— start Items —

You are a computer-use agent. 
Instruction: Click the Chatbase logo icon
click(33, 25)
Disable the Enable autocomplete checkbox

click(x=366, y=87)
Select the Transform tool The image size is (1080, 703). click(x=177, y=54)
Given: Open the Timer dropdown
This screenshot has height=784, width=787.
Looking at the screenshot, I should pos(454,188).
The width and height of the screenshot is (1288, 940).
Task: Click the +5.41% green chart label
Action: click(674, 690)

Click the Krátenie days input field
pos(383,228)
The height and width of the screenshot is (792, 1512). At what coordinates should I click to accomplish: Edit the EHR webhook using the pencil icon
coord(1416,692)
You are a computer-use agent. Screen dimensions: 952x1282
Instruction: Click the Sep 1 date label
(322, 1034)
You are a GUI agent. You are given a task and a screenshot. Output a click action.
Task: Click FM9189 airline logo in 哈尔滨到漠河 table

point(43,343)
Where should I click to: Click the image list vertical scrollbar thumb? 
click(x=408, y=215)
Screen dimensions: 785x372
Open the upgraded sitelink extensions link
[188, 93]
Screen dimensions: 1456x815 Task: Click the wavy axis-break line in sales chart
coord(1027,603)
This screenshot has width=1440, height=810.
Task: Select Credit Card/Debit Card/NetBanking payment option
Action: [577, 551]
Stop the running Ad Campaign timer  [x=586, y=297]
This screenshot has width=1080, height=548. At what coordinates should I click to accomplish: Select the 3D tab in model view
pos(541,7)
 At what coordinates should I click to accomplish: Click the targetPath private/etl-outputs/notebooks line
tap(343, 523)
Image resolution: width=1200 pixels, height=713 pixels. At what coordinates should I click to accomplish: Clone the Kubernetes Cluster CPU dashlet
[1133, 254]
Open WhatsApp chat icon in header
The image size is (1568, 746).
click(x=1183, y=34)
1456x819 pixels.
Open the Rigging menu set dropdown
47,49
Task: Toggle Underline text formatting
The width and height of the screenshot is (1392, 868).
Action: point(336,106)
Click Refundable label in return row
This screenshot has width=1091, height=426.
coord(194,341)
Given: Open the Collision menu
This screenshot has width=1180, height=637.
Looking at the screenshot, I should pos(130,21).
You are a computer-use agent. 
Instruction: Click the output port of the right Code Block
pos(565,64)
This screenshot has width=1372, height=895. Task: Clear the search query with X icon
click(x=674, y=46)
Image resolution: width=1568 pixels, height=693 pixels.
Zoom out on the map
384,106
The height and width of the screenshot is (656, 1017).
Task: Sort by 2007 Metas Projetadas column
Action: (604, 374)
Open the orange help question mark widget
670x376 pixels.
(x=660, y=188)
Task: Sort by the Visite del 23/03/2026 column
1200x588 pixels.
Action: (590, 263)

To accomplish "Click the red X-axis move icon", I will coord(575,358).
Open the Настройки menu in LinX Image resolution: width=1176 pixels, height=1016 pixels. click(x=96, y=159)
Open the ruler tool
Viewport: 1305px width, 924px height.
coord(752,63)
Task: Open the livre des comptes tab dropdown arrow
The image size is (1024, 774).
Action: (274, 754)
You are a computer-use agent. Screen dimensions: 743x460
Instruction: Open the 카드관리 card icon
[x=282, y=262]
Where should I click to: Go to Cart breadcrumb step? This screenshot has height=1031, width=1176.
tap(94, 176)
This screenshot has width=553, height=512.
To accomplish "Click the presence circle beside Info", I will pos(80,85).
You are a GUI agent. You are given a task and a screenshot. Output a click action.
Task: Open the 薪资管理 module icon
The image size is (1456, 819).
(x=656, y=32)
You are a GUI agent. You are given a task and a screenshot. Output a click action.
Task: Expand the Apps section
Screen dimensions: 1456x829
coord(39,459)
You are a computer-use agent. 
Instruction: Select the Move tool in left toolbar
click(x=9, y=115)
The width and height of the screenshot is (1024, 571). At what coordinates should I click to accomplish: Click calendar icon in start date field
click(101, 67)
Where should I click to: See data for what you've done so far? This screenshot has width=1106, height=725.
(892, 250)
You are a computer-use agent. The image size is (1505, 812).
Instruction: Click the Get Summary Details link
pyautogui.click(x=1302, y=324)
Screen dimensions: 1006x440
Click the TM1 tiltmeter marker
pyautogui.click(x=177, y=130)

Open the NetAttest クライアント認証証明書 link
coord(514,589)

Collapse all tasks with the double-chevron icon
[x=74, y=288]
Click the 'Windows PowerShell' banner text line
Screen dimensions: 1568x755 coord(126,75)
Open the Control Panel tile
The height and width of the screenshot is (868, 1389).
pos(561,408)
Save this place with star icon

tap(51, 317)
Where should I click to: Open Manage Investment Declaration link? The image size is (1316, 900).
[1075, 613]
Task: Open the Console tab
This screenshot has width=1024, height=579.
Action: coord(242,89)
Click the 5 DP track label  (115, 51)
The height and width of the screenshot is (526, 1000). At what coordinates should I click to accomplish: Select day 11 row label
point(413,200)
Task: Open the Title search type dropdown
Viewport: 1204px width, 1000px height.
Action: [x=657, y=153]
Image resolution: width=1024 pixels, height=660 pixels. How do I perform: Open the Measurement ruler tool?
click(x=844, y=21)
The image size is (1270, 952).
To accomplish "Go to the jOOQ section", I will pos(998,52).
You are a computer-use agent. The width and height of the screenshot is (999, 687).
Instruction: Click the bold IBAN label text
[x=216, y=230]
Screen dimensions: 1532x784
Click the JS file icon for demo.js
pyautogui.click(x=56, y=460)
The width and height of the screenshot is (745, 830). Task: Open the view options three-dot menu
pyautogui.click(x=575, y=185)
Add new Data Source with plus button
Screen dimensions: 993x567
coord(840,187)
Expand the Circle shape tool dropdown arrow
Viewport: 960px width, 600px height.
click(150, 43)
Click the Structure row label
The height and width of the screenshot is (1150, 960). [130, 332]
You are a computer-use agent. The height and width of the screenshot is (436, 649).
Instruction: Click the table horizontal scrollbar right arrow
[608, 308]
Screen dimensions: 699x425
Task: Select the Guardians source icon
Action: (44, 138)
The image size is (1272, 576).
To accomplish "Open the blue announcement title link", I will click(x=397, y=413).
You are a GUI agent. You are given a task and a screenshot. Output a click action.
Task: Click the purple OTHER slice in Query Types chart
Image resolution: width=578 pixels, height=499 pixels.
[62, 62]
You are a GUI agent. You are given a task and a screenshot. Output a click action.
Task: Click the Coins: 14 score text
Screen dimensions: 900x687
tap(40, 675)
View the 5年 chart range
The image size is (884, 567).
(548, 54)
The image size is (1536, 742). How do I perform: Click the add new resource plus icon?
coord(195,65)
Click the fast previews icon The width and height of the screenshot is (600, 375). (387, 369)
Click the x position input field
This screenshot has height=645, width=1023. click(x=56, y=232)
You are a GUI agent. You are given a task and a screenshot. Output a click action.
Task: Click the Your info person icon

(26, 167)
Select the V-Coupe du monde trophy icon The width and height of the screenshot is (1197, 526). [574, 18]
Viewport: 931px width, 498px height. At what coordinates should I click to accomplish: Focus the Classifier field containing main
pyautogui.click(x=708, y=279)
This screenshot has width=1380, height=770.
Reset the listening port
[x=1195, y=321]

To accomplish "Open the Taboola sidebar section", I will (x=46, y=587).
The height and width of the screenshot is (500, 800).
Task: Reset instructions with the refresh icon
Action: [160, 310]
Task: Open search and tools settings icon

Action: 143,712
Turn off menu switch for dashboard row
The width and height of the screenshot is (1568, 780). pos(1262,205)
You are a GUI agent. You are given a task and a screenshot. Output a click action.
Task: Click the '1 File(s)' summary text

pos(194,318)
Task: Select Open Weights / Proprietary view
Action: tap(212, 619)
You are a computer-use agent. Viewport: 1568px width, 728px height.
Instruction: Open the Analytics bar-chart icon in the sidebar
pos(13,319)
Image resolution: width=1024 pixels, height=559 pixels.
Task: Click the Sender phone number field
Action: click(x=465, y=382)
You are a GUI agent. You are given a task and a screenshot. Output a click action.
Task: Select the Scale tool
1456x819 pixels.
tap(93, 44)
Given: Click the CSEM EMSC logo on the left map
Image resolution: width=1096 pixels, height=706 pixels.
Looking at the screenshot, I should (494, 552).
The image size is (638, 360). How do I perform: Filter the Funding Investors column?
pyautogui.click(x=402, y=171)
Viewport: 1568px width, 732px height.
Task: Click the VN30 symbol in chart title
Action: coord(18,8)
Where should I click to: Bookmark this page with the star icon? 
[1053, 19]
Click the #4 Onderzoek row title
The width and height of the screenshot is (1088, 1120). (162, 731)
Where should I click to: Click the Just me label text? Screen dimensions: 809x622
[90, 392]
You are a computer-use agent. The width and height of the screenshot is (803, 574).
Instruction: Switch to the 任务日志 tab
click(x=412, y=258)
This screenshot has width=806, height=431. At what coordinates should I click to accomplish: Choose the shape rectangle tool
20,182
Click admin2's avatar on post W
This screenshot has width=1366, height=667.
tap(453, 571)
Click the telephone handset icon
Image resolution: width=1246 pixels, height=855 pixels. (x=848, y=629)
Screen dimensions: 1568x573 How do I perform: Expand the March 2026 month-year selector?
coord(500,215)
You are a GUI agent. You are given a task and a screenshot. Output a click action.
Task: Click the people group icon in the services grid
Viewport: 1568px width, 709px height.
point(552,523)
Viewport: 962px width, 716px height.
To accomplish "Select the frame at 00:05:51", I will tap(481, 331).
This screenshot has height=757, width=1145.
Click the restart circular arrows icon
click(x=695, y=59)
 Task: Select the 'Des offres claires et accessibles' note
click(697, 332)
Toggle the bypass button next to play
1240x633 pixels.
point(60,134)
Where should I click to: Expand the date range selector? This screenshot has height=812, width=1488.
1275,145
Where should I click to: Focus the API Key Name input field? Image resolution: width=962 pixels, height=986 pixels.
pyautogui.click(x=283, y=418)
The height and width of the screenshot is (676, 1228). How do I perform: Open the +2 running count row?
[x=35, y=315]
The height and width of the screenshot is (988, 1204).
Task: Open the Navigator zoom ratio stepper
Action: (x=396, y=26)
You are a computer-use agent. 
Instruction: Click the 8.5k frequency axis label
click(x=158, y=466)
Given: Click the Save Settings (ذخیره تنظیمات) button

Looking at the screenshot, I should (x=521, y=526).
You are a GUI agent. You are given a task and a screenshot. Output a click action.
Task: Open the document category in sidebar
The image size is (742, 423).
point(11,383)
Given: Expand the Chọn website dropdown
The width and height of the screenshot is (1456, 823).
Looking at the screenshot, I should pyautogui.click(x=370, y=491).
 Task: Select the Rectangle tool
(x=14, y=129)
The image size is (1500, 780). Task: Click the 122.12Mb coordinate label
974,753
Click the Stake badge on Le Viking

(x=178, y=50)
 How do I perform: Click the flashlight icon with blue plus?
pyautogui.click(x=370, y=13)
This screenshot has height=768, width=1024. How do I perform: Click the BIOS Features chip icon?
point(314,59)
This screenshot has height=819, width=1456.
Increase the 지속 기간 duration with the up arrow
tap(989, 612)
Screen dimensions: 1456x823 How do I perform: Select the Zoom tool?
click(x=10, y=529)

— end Items —

**Exercise**. Output as a numbered list the lines of the records beginning with the line that contains "Expand the Circle shape tool dropdown arrow" and continuing through the line that contains "Select the V-Coupe", leaving out blank lines.

**Expected answer**.
1. Expand the Circle shape tool dropdown arrow
2. Viewport: 960px width, 600px height.
3. click(150, 43)
4. Click the Structure row label
5. The height and width of the screenshot is (1150, 960). [130, 332]
6. You are a computer-use agent. The height and width of the screenshot is (436, 649).
7. Instruction: Click the table horizontal scrollbar right arrow
8. [608, 308]
9. Screen dimensions: 699x425
10. Task: Select the Guardians source icon
11. Action: (44, 138)
12. The image size is (1272, 576).
13. To accomplish "Open the blue announcement title link", I will click(x=397, y=413).
14. You are a GUI agent. You are given a task and a screenshot. Output a click action.
15. Task: Click the purple OTHER slice in Query Types chart
16. Image resolution: width=578 pixels, height=499 pixels.
17. [62, 62]
18. You are a GUI agent. You are given a task and a screenshot. Output a click action.
19. Task: Click the Coins: 14 score text
20. Screen dimensions: 900x687
21. tap(40, 675)
22. View the 5年 chart range
23. The image size is (884, 567).
24. (548, 54)
25. The image size is (1536, 742). How do I perform: Click the add new resource plus icon?
26. coord(195,65)
27. Click the fast previews icon The width and height of the screenshot is (600, 375). (387, 369)
28. Click the x position input field
29. This screenshot has height=645, width=1023. click(x=56, y=232)
30. You are a GUI agent. You are given a task and a screenshot. Output a click action.
31. Task: Click the Your info person icon
32. (26, 167)
33. Select the V-Coupe du monde trophy icon The width and height of the screenshot is (1197, 526). [574, 18]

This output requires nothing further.